▸ **The exercise**:
Print every one of the records below word for word, without changing a thing.

▸ **Task inputs**:

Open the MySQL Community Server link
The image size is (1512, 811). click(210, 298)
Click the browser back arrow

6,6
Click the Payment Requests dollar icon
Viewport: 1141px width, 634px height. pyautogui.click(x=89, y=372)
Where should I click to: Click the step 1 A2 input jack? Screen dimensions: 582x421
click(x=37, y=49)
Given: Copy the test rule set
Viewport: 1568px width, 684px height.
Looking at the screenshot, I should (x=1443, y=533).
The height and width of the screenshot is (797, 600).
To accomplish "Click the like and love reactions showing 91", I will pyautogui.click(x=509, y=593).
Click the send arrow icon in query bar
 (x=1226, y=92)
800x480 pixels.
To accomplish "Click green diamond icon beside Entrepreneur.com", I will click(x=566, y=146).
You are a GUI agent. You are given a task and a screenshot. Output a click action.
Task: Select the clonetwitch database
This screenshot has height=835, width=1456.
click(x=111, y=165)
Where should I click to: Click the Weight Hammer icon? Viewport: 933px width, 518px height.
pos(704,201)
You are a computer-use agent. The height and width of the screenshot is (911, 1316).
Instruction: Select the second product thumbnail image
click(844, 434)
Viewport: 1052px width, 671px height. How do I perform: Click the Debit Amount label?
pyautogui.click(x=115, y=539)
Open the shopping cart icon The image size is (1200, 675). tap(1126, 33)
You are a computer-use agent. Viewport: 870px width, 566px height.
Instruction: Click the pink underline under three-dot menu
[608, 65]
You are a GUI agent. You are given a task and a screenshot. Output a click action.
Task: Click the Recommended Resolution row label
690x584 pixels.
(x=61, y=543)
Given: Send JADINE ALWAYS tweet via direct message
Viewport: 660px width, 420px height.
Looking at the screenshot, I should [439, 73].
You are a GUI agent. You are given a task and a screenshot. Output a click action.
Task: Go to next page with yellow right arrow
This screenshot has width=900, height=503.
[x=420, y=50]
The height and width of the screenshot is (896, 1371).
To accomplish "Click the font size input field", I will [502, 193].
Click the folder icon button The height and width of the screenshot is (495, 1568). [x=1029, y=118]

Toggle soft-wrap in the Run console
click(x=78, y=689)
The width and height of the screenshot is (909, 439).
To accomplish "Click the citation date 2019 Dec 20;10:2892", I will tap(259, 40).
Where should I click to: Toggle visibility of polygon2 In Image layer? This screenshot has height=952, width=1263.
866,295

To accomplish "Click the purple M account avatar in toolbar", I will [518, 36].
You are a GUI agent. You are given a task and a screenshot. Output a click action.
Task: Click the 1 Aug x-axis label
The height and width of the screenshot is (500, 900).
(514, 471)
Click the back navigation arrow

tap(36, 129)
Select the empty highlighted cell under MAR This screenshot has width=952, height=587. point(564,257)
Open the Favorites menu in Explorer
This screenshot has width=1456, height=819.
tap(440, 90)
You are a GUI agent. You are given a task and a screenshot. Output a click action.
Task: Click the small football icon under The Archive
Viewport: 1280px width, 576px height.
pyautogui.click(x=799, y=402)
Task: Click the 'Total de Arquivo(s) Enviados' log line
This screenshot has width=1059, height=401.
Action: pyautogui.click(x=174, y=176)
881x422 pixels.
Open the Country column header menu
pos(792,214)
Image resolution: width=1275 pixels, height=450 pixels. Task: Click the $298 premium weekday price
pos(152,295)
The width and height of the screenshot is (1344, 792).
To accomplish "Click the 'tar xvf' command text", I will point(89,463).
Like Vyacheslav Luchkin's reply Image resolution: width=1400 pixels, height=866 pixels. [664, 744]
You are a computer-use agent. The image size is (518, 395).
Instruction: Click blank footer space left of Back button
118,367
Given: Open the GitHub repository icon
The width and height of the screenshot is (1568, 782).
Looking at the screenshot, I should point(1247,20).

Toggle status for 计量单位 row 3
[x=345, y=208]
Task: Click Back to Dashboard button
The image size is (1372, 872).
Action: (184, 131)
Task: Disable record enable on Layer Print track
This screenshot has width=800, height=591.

▸ **Response**:
Open the MySQL Community Server link
The image size is (1512, 811). click(210, 298)
Click the browser back arrow

6,6
Click the Payment Requests dollar icon
Viewport: 1141px width, 634px height. pyautogui.click(x=89, y=372)
Where should I click to: Click the step 1 A2 input jack? Screen dimensions: 582x421
click(x=37, y=49)
Given: Copy the test rule set
Viewport: 1568px width, 684px height.
Looking at the screenshot, I should (x=1443, y=533).
The height and width of the screenshot is (797, 600).
To accomplish "Click the like and love reactions showing 91", I will pyautogui.click(x=509, y=593).
Click the send arrow icon in query bar
 (x=1226, y=92)
800x480 pixels.
To accomplish "Click green diamond icon beside Entrepreneur.com", I will click(x=566, y=146).
You are a GUI agent. You are given a task and a screenshot. Output a click action.
Task: Select the clonetwitch database
This screenshot has height=835, width=1456.
click(x=111, y=165)
Where should I click to: Click the Weight Hammer icon? Viewport: 933px width, 518px height.
pos(704,201)
You are a computer-use agent. The height and width of the screenshot is (911, 1316).
Instruction: Select the second product thumbnail image
click(844, 434)
Viewport: 1052px width, 671px height. How do I perform: Click the Debit Amount label?
pyautogui.click(x=115, y=539)
Open the shopping cart icon The image size is (1200, 675). tap(1126, 33)
You are a computer-use agent. Viewport: 870px width, 566px height.
Instruction: Click the pink underline under three-dot menu
[608, 65]
You are a GUI agent. You are given a task and a screenshot. Output a click action.
Task: Click the Recommended Resolution row label
690x584 pixels.
(x=61, y=543)
Given: Send JADINE ALWAYS tweet via direct message
Viewport: 660px width, 420px height.
Looking at the screenshot, I should [439, 73].
You are a GUI agent. You are given a task and a screenshot. Output a click action.
Task: Go to next page with yellow right arrow
This screenshot has width=900, height=503.
[x=420, y=50]
The height and width of the screenshot is (896, 1371).
To accomplish "Click the font size input field", I will [502, 193].
Click the folder icon button The height and width of the screenshot is (495, 1568). [x=1029, y=118]

Toggle soft-wrap in the Run console
click(x=78, y=689)
The width and height of the screenshot is (909, 439).
To accomplish "Click the citation date 2019 Dec 20;10:2892", I will tap(259, 40).
Where should I click to: Toggle visibility of polygon2 In Image layer? This screenshot has height=952, width=1263.
866,295

To accomplish "Click the purple M account avatar in toolbar", I will [518, 36].
You are a GUI agent. You are given a task and a screenshot. Output a click action.
Task: Click the 1 Aug x-axis label
The height and width of the screenshot is (500, 900).
(514, 471)
Click the back navigation arrow

tap(36, 129)
Select the empty highlighted cell under MAR This screenshot has width=952, height=587. point(564,257)
Open the Favorites menu in Explorer
This screenshot has width=1456, height=819.
tap(440, 90)
You are a GUI agent. You are given a task and a screenshot. Output a click action.
Task: Click the small football icon under The Archive
Viewport: 1280px width, 576px height.
pyautogui.click(x=799, y=402)
Task: Click the 'Total de Arquivo(s) Enviados' log line
This screenshot has width=1059, height=401.
Action: pyautogui.click(x=174, y=176)
881x422 pixels.
Open the Country column header menu
pos(792,214)
Image resolution: width=1275 pixels, height=450 pixels. Task: Click the $298 premium weekday price
pos(152,295)
The width and height of the screenshot is (1344, 792).
To accomplish "Click the 'tar xvf' command text", I will point(89,463).
Like Vyacheslav Luchkin's reply Image resolution: width=1400 pixels, height=866 pixels. [664, 744]
You are a computer-use agent. The image size is (518, 395).
Instruction: Click blank footer space left of Back button
118,367
Given: Open the GitHub repository icon
The width and height of the screenshot is (1568, 782).
Looking at the screenshot, I should point(1247,20).

Toggle status for 计量单位 row 3
[x=345, y=208]
Task: Click Back to Dashboard button
The image size is (1372, 872).
Action: (184, 131)
Task: Disable record enable on Layer Print track
This screenshot has width=800, height=591.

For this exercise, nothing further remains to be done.